More on Dominique Green is here.
"I am not angry, but I am disappointed that I was denied justice. But I am happy that I was afforded you all as family and friends. You all have been there for me; it's a miracle. I love you...I am not as strong as I thought I was going to be. But I guess it only hurts for a little while. You all are my family. Please keep my memory alive."--Dominique Green, Last Statement
At 7:59 PM on October 26, 2004, Dominique Green, 30, was executed by lethal injection in Huntsville, Texas.
He was arrested back in 1992, when he was 18, and convicted of fatally shooting Andrew Lastrapes Jr. during a robbery outside a Houston convenience store. Green admitted to taking part in the robbery but insisted he did not pull the trigger. The victim's family too opposed the sentence:
"All of us have forgiven Dominique for what happened and want to give him another chance at life. Everyone deserves another chance," wrote Bernatte Luckett Lastrapes, the victim's wife, to Texas Governor Rick Perry and the Texas Board of Pardons and Paroles.

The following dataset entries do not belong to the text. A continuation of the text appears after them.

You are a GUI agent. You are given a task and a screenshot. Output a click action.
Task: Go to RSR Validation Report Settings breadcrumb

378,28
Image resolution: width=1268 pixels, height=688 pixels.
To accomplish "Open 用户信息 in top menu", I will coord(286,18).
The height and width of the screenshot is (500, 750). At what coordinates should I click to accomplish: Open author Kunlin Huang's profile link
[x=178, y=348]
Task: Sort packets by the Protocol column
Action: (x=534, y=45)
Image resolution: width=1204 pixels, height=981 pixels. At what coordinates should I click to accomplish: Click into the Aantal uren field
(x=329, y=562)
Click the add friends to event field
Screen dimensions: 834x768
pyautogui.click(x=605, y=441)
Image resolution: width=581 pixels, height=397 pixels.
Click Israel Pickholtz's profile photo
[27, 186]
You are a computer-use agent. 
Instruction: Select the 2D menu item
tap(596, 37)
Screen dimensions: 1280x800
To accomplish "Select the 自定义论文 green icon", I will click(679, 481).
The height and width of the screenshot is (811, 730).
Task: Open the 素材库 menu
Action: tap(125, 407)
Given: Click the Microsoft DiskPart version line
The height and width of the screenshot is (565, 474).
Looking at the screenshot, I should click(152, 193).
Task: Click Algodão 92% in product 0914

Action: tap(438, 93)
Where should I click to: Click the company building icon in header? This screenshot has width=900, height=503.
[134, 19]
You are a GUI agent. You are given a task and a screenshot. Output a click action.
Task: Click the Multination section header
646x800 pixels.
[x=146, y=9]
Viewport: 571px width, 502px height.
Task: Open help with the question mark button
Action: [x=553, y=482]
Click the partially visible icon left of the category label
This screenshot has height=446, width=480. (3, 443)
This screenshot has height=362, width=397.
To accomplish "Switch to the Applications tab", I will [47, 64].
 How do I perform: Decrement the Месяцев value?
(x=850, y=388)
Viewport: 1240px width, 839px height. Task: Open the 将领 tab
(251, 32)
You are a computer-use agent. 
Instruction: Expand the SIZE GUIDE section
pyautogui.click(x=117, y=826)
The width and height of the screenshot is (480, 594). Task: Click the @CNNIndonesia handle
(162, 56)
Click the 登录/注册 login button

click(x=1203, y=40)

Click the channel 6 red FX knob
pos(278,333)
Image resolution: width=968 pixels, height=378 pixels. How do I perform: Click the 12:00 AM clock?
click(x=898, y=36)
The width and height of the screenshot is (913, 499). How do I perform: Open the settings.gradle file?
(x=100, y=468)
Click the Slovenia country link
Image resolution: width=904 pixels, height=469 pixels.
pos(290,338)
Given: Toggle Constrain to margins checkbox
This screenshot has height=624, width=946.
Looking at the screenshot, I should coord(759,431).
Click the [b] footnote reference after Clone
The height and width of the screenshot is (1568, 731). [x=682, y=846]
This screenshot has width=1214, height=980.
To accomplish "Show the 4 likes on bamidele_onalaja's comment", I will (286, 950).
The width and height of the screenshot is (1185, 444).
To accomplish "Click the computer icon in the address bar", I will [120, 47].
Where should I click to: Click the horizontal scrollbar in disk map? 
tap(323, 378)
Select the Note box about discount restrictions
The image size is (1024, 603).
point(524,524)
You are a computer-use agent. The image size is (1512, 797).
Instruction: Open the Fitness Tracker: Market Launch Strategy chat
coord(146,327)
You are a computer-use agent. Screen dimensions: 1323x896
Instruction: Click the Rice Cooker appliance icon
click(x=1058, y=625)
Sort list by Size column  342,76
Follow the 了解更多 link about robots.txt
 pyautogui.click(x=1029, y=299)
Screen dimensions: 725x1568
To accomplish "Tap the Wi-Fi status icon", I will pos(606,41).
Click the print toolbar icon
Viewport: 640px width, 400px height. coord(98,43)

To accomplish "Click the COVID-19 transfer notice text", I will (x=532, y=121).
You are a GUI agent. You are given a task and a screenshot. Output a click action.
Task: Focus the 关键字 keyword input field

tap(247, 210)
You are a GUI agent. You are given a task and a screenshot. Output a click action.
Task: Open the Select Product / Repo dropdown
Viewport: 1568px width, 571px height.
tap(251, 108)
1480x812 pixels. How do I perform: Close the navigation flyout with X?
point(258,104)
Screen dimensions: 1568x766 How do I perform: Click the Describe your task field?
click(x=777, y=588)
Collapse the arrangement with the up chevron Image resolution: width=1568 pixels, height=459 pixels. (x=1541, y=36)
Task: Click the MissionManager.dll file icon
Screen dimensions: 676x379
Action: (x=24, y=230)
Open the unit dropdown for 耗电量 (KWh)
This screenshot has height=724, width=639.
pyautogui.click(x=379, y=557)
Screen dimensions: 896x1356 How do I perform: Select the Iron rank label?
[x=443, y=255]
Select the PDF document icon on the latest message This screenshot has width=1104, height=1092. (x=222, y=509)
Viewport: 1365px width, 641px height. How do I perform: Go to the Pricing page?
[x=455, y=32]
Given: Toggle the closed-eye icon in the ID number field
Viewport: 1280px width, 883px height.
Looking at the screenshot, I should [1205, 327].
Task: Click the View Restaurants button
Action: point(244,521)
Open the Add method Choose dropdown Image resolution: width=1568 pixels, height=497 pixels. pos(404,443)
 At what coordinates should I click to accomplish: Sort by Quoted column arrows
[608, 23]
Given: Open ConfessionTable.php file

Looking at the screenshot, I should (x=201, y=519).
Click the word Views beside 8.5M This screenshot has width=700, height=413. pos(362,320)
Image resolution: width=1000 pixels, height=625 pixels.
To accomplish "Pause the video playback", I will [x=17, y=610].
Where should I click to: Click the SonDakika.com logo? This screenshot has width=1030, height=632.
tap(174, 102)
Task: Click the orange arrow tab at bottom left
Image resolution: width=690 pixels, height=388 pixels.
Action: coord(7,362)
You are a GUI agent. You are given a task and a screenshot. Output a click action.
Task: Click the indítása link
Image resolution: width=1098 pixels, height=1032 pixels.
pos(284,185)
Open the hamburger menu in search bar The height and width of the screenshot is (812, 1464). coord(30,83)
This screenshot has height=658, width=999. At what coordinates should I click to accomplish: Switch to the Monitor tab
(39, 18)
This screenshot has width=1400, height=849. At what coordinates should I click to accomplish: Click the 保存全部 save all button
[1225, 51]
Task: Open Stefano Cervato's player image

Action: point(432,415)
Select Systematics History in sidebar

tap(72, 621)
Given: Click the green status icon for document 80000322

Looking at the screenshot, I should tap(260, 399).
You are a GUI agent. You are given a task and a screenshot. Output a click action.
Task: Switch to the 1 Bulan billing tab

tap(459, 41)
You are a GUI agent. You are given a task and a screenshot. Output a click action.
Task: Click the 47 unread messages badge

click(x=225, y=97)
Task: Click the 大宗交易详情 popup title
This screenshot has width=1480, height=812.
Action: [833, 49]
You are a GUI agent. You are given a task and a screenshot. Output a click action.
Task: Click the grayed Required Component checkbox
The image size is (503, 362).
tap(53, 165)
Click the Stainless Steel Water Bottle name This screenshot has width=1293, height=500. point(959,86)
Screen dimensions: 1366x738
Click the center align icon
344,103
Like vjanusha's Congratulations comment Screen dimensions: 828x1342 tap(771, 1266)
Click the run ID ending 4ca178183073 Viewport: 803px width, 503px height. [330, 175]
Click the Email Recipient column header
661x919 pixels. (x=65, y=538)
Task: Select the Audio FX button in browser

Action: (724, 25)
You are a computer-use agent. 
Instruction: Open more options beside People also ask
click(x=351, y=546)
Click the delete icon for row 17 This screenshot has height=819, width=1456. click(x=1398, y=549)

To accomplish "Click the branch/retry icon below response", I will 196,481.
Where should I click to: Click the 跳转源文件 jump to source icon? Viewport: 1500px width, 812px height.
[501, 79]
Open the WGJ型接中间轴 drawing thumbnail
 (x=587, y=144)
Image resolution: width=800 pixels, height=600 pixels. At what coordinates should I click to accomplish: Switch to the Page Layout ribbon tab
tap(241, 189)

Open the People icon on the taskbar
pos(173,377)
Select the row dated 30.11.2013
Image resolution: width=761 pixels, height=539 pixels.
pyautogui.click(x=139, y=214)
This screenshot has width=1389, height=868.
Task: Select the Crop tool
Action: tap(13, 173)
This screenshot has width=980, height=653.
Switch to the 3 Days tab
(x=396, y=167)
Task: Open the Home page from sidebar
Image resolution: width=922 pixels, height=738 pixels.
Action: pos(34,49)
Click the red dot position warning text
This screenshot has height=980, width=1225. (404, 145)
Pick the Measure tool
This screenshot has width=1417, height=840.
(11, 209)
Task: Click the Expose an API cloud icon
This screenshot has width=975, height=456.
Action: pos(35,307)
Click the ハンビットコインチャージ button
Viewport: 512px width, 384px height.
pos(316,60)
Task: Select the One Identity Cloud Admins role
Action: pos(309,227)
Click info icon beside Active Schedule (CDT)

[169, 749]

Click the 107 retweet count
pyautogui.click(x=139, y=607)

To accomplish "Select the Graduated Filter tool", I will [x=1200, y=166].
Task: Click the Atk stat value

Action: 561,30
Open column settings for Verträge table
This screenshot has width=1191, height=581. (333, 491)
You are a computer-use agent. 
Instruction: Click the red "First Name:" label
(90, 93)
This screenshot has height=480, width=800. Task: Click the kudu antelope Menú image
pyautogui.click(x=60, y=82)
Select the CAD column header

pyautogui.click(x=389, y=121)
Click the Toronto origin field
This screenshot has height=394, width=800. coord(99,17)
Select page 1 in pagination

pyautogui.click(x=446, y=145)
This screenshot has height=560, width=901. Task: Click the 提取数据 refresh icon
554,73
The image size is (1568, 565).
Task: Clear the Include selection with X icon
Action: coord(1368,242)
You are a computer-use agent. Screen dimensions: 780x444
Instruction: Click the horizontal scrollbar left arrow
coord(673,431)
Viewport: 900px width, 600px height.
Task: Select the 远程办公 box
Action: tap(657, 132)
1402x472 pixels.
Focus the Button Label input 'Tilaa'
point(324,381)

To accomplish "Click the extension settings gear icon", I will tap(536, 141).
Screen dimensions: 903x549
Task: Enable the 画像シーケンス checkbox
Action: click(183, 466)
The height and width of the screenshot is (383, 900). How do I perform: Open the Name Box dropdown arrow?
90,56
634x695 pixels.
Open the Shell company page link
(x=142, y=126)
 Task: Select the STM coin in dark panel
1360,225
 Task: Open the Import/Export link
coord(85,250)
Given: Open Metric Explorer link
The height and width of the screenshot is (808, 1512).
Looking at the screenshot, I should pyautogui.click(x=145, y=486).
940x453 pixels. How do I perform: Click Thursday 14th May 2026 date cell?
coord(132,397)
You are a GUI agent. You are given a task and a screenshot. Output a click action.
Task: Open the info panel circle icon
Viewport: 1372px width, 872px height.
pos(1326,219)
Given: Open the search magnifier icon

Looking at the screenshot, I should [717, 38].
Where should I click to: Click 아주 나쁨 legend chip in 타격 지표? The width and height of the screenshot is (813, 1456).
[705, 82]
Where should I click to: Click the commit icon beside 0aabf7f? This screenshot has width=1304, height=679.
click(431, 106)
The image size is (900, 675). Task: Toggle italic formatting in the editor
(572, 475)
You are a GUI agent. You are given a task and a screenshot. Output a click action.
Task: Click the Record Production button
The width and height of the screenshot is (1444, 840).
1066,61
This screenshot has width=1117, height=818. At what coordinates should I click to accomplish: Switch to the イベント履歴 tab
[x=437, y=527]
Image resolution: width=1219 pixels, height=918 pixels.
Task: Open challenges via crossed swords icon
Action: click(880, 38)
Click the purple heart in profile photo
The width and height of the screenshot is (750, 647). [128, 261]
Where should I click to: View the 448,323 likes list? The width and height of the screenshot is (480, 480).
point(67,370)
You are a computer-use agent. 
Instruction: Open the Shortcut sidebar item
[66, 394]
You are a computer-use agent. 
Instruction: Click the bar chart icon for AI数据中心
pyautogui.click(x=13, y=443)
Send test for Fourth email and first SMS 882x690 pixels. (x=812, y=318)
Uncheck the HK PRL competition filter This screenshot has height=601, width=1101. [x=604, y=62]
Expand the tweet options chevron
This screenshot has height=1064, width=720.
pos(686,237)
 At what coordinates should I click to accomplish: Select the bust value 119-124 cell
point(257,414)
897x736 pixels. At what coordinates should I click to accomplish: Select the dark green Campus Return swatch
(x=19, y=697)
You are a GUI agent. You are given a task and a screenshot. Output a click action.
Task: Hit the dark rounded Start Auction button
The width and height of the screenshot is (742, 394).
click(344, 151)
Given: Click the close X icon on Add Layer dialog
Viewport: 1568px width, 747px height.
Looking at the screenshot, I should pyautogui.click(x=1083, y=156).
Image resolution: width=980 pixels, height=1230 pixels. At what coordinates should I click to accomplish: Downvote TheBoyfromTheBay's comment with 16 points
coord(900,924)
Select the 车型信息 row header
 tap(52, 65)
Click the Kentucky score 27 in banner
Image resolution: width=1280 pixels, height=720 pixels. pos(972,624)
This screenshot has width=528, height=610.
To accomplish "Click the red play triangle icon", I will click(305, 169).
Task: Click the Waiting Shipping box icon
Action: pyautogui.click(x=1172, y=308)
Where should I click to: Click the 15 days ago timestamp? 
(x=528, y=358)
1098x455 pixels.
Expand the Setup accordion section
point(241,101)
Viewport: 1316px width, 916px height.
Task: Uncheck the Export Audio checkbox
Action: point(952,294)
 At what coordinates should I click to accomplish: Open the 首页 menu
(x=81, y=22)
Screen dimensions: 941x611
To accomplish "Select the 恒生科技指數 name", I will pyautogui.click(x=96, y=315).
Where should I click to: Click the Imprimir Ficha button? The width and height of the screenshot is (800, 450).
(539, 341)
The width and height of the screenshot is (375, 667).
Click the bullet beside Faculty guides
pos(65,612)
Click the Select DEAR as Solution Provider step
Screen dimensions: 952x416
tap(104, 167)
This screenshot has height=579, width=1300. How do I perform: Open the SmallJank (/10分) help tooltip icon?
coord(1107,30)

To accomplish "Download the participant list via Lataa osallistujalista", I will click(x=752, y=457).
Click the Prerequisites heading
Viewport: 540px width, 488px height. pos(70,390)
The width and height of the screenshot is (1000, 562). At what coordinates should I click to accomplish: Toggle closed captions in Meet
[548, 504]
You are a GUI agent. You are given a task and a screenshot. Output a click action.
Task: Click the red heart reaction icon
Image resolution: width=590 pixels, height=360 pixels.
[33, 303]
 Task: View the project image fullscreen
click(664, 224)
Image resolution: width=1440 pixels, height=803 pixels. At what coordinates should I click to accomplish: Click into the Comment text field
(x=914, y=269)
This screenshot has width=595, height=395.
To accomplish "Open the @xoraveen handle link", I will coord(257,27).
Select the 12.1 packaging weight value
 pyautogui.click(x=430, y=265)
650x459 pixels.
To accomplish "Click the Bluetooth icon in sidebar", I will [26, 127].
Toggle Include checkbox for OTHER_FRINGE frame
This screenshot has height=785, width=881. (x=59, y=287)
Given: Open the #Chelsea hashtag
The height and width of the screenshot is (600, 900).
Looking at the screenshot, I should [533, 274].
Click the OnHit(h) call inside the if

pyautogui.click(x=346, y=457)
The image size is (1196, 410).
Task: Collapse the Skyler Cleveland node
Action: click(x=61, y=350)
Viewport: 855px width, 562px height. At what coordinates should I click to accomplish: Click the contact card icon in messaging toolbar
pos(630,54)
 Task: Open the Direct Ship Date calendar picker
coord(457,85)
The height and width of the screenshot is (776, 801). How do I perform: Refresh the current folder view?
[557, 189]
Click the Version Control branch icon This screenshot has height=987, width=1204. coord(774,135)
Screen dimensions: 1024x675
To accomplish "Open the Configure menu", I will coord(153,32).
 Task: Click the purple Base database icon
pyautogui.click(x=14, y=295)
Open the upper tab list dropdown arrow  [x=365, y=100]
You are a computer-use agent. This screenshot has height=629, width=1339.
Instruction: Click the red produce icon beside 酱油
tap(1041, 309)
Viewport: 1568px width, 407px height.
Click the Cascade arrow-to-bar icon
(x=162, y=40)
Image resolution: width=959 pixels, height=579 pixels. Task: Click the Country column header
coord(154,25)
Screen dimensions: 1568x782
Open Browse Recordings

And the extended conversation between Moyers and Cahill is here. This excerpt is from the setup piece and the beginning of a must-read conversation.
Here in the states he arranged for his friend Archbishop Desmond Tutu of South Africa to visit Green at the prison in Texas. They talked for two hours in private and Tutu then issued a plea in behalf of Green, calling the death penalty 'an absurdity that brutalizes society.' It didn't matter. Dominique Green was put to death at 7:59 p.m. On October 26, 2004.
Dominique Green is the subject of Thomas Cahill's next book. Cahill's work chronicling the roots of western civilization is a pageant of events and personalities. But right now he is absorbed with the story of one man's life and death. Welcome to THE JOURNAL.
BILL MOYERS: Tom Cahill, thanks for joining me on the JOURNAL.
THOMAS CAHILL: Bill, it's always a pleasure to be invited.
BILL MOYERS: Tell me, what was Dominique Green's story? Where did he come from and where did he wind up?
THOMAS CAHILL: He came from an alcoholic drug-using household. He was sexually abused several times. He was put in juvenile homes. He was-- just about everything that could be done to him that anyone could imagine being done to a child, was done to him. When it says in the Old Testament that the sins of the fathers will be visited on the children into the third and fourth generation, I think that's correct, that these terrible things that go on in families go from one generation to another to another.
And one more exchange:
BILL MOYERS: Let me come back to Dominique Green's storyDid you find Dominique Green to have turned that prison cell and death row into a zone of peace?
THOMAS CAHILL: Well, you see in somebody's body and their face and their eyes, in the way they move what they're about. This was somebody who was deeply at peace with himself. Who was perfectly happy to go out toward another person and be in communication, who embraced you with his language if not with his body since he couldn't get through the glass partition.
BILL MOYERS: You've got to help me understand that. Because I'm imagining you seeing him through that glass partition. This is a man everybody down there thinks has killed another man. And something communicates itself to you through that glass partition.
BILL MOYERS: So, what struck you?
THOMAS CAHILL: Instead of talking about himself and --what the poor conditions he had to live in and all the things that I already knew about, he wanted desperately to talk about books and writing. And he had become a great reader in the 11 years that he had been in prison. The book that he had read most recently that he really cared deeply about was Desmond Tutu's book NO FUTURE WITHOUT FORGIVENESS, which is Archbishop Tutu's book about the Truth and Reconciliation Commission. But what also came out was that even though they're all in solitary confinement and you would think they can't communicate with one another, they manage. Because human beings are incredibly resourceful in situations like this. And Dominique was able to send that book after he had read it, up and down that death row.